Was passiert, wenn ein Antivirenprogramm keine Verbindung zum Update-Server herstellen kann?
Wenn die Verbindung zum Update-Server unterbrochen ist, bleibt das Antivirenprogramm auf dem Stand der letzten erfolgreichen Aktualisierung stehen. Das bedeutet, dass alle seitdem neu erschienenen Malware-Varianten nicht mehr zuverlässig über Signaturen erkannt werden können. Die Software warnt den Nutzer meist mit einer Statusänderung der Benutzeroberfläche von Grün auf Gelb oder Rot.
Der proaktive Schutz durch Verhaltensanalyse funktioniert zwar weiterhin, ist aber ohne aktuelle Cloud-Daten weniger präzise. Ursachen für Verbindungsprobleme können eine gestörte Internetverbindung, eine falsch konfigurierte Firewall oder Probleme beim Server des Herstellers sein. In Suiten von Norton oder Kaspersky wird oft versucht, die Verbindung in regelmäßigen Abständen automatisch wiederherzustellen.

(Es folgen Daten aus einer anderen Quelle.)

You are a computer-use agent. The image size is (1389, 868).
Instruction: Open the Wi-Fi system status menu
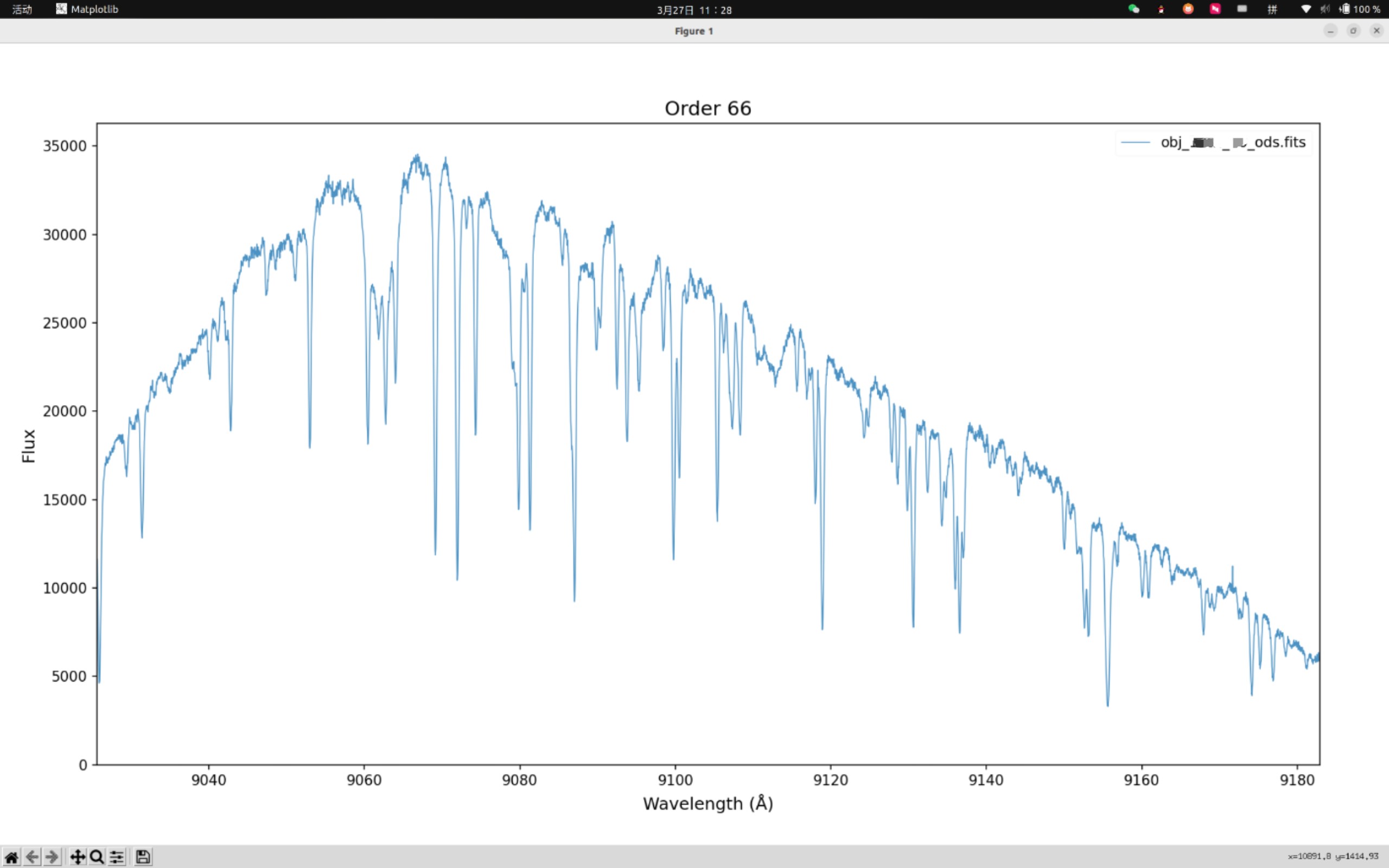point(1306,9)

Nutzer sollten in einem solchen Fall manuell prüfen, ob ein Update möglich ist, um das Sicherheitsrisiko zu minimieren. Ein dauerhaft offline betriebenes System verliert rapide an Schutzwirkung gegenüber aktuellen Bedrohungen. Im Notfall können Updates bei einigen Anbietern auch manuell über einen USB-Stick eingespielt werden.